Torino, la tragedia del tassista-musicista schiacciato da un albero sradicato dal vento

torino.corriere.it Quando il taxi di Ezio Cauda è uscito dalla galleria del Pino è stato investito da una tempesta di acqua e vento. Era da poco passata la mezzanotte tra sabato 6 e domenica 7 agosto e la Fiat Bravo del 56enne di Borgaro Torinese si stava dirigendo verso Torino. Una corsa lunga, doveva portare in stazione una 29enne di Castelnuovo Don Bosco, ma il destino aveva programmi diversi. Una raffica violentissima, fra le tante che hanno causato ingenti danni in tutta la provincia, ha sradicato un albero a qualche centinaio di metri dal tunnel.

Il tronco si è abbattuto sul cofano dell’auto e poi ha sfondato il parabrezza schiacciando Cauda all’interno dell’abitacolo. Senza però fermare la marcia della vettura, che ha invaso la corsia opposta e ha colpito — a bassa velocità — una Panda, prima di impattare frontalmente contro una Polo. Tuoni e fulmini non si sono fermati neppure quando sulla regionale 10 sono arrivati i carabinieri di Pino Torinese e i vigili del fuoco, che hanno dovuto tagliare le lamiere per estrarre il tassista dal posto di guida, ma per lui non c’era più nulla da fare. Secondo i primi accertamenti del medico legale, Cauda è morto sul colpo, mentre la passeggera è rimasta incredibilmente illesa. «Sono viva per miracolo», ha detto la giovane, ricoverata in stato di choc all’ospedale Maggiore di Chieri, dove tutti gli accertamenti, compresa una Tac, hanno escluso ulteriori traumi. Nessuna conseguenza anche per gli occupanti delle altre due vetture coinvolte nell’incidente, mentre la strada è rimasta chiusa per alcune ore per permettere la rimozione dell’albero e dei mezzi dalla carreggiata.

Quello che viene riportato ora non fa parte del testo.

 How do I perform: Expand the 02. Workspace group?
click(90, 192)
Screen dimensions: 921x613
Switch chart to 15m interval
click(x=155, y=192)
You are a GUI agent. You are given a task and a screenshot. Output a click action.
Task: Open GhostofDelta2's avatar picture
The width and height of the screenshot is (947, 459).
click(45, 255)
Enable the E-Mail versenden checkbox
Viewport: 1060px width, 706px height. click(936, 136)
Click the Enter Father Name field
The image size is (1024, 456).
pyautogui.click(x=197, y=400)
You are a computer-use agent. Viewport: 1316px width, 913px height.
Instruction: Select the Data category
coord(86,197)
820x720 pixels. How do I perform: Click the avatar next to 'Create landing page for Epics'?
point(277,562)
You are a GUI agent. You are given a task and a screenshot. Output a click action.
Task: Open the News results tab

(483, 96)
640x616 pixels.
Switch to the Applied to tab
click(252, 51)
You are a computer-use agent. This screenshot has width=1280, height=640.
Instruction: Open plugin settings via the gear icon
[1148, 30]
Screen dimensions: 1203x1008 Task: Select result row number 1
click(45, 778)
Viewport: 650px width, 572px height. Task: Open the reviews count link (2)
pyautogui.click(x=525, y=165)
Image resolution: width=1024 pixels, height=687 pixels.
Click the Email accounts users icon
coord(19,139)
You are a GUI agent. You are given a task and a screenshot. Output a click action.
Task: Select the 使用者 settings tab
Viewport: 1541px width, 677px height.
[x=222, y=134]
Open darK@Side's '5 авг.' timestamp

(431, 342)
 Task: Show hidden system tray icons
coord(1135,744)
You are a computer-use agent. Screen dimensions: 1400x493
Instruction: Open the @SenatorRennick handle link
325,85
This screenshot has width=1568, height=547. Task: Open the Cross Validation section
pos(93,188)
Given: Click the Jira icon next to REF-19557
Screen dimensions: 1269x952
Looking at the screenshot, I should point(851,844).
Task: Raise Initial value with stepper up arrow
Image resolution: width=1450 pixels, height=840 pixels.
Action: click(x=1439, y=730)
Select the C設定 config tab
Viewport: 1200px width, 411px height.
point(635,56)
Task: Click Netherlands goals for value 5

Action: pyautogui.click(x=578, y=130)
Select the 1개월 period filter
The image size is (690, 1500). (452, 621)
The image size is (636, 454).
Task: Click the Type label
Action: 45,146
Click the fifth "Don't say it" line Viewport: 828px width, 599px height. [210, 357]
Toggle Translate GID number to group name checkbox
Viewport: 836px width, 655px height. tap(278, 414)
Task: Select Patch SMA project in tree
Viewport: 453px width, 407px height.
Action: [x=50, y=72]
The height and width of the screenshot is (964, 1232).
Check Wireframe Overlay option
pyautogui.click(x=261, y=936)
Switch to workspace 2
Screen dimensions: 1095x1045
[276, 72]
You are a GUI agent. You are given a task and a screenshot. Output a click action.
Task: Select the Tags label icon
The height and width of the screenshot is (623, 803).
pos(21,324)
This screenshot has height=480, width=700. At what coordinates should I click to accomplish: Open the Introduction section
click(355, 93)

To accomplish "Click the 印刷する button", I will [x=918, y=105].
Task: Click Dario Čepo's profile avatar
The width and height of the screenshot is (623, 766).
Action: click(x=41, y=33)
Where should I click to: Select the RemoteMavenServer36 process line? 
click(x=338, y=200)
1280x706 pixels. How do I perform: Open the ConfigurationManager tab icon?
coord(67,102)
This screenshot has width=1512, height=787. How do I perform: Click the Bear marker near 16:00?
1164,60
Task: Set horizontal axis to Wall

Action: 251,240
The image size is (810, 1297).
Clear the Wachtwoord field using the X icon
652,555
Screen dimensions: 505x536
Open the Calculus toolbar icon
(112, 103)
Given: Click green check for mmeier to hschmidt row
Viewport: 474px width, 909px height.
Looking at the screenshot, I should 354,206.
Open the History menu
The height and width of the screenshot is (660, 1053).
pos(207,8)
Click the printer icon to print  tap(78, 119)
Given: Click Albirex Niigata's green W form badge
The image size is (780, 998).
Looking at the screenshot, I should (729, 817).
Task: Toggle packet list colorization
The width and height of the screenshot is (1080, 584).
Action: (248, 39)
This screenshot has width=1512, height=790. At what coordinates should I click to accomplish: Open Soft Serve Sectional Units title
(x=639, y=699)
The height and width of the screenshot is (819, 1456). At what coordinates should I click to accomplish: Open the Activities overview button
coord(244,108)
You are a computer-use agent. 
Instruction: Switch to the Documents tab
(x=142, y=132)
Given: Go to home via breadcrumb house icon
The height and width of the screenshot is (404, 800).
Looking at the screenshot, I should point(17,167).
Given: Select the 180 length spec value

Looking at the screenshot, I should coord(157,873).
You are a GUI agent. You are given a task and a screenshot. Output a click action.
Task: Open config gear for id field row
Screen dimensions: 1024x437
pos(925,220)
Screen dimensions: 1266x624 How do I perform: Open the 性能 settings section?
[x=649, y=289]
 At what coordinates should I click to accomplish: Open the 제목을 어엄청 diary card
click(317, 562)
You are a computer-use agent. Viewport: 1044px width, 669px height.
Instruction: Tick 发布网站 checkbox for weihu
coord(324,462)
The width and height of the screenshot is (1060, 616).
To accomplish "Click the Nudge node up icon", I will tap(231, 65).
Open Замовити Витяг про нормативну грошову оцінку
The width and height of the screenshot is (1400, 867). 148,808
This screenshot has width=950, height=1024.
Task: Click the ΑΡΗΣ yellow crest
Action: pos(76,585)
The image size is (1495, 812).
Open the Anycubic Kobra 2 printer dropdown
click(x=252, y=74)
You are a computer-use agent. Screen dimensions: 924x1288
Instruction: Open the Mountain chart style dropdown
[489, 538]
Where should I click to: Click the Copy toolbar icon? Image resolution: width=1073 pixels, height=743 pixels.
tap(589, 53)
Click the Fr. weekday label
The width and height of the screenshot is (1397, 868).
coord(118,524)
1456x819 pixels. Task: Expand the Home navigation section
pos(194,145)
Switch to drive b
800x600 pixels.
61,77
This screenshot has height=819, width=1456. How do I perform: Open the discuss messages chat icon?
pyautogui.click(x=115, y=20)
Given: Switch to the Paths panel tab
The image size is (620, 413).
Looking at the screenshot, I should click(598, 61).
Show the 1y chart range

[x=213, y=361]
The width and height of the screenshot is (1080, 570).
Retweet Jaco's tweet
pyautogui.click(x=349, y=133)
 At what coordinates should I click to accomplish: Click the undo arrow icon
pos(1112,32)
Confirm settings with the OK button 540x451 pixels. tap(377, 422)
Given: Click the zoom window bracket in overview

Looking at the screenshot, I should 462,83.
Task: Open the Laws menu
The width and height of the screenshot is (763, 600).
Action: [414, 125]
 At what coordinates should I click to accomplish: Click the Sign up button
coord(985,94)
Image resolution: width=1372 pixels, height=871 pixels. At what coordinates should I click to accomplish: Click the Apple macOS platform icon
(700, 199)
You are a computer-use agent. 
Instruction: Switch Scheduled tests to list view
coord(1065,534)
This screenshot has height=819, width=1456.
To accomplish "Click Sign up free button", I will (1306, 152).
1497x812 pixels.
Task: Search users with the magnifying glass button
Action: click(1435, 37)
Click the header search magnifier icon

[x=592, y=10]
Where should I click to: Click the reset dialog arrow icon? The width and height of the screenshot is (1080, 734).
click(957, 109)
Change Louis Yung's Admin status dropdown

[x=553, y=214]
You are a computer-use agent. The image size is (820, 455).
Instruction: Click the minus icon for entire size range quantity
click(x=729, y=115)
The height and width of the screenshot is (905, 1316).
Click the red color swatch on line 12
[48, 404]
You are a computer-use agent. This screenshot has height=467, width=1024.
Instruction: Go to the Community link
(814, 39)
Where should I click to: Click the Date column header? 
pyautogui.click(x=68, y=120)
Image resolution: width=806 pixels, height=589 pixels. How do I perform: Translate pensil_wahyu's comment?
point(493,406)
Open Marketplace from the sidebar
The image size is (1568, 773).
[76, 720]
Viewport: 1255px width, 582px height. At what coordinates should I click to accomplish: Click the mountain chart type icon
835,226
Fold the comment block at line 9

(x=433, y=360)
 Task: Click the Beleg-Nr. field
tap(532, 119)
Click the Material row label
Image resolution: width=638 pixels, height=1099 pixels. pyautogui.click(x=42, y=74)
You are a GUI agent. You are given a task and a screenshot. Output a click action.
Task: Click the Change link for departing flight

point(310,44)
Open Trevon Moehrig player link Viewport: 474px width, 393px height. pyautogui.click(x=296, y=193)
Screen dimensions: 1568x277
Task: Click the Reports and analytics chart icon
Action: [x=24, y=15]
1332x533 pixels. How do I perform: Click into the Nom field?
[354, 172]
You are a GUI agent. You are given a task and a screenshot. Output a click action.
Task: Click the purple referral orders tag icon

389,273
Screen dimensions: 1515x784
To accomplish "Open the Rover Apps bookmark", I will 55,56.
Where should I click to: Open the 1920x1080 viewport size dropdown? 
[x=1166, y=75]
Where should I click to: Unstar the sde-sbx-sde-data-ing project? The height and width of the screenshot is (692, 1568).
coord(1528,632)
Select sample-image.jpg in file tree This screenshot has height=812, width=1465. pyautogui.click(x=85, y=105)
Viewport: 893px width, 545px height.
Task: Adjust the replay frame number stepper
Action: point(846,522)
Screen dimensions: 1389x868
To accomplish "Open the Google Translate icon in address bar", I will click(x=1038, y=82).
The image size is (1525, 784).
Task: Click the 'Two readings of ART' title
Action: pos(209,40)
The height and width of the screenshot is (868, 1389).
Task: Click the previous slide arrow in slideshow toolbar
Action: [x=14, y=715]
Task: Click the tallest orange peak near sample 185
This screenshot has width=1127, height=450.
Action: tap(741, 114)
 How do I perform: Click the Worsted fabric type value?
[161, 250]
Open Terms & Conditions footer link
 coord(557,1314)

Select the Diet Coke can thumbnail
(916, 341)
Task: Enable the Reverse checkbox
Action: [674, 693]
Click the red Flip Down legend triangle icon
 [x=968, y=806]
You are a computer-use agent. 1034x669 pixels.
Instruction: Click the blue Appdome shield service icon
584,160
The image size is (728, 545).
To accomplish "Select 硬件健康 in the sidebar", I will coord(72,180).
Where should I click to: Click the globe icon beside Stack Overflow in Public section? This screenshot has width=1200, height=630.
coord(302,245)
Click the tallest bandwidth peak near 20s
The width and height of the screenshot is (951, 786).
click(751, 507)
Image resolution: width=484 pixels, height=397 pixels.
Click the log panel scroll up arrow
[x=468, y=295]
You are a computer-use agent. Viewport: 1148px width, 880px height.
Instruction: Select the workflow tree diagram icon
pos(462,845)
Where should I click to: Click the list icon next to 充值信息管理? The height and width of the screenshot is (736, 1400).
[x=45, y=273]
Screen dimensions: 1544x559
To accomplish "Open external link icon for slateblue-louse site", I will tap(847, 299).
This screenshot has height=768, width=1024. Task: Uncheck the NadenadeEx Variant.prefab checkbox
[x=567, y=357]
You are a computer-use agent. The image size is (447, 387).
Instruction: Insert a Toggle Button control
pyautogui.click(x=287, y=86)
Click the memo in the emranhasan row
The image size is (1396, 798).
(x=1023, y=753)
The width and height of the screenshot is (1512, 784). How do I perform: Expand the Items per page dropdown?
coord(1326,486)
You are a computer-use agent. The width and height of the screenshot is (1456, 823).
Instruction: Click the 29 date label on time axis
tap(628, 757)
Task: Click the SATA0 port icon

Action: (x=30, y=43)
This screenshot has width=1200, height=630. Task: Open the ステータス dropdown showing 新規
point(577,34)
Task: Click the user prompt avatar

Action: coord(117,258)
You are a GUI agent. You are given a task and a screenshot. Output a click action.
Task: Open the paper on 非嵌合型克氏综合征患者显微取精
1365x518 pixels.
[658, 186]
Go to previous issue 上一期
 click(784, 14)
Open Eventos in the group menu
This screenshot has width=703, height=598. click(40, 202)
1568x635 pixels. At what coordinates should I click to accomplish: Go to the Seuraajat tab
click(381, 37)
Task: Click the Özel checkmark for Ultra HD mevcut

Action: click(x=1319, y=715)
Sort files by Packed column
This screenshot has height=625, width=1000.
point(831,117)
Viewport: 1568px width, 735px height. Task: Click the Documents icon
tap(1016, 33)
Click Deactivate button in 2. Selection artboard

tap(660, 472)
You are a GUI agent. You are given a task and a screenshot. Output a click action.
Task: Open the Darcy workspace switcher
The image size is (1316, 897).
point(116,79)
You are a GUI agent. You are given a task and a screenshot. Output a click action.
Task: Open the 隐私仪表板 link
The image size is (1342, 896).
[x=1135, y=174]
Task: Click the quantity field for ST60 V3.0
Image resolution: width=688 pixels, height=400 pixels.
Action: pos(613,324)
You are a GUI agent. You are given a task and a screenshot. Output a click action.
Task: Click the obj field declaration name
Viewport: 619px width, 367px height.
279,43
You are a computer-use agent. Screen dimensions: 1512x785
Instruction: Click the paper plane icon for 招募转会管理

La notizia della morte di Ezio Cauda, sposato con Marzia, padre di due figli e chitarrista molto conosciuto negli ambienti musicali torinesi, si è diffusa rapidamente e in rete sono stati tantissimi i messaggi di cordoglio. «È stato ed è tutt’ora un amico con cui ho condiviso veramente tante cose — ha commentato l’ex assessore M5S Alberto Unia, con cui aveva frequentato l’istituto Bodoni —. Compagni di classe alle superiori e poi tanti anni di musica insieme nelle Bestie Rare. Concerti, bevute, litigate, gioie e dolori. Sono veramente senza parole». Il 56enne di Borgaro aveva cominciato a suonare a soli 6 anni ed era considerato un virtuoso della chitarra e un ottimo compositore: «Un uomo di altri tempi, un marito innamorato e un padre fedele ai suoi valori — ricorda Flavio, amico e compagno di concerti — Un talento ultraterreno, capace di evocare dalla sua Ibanez il ruggito di un demone e il canto degli angeli».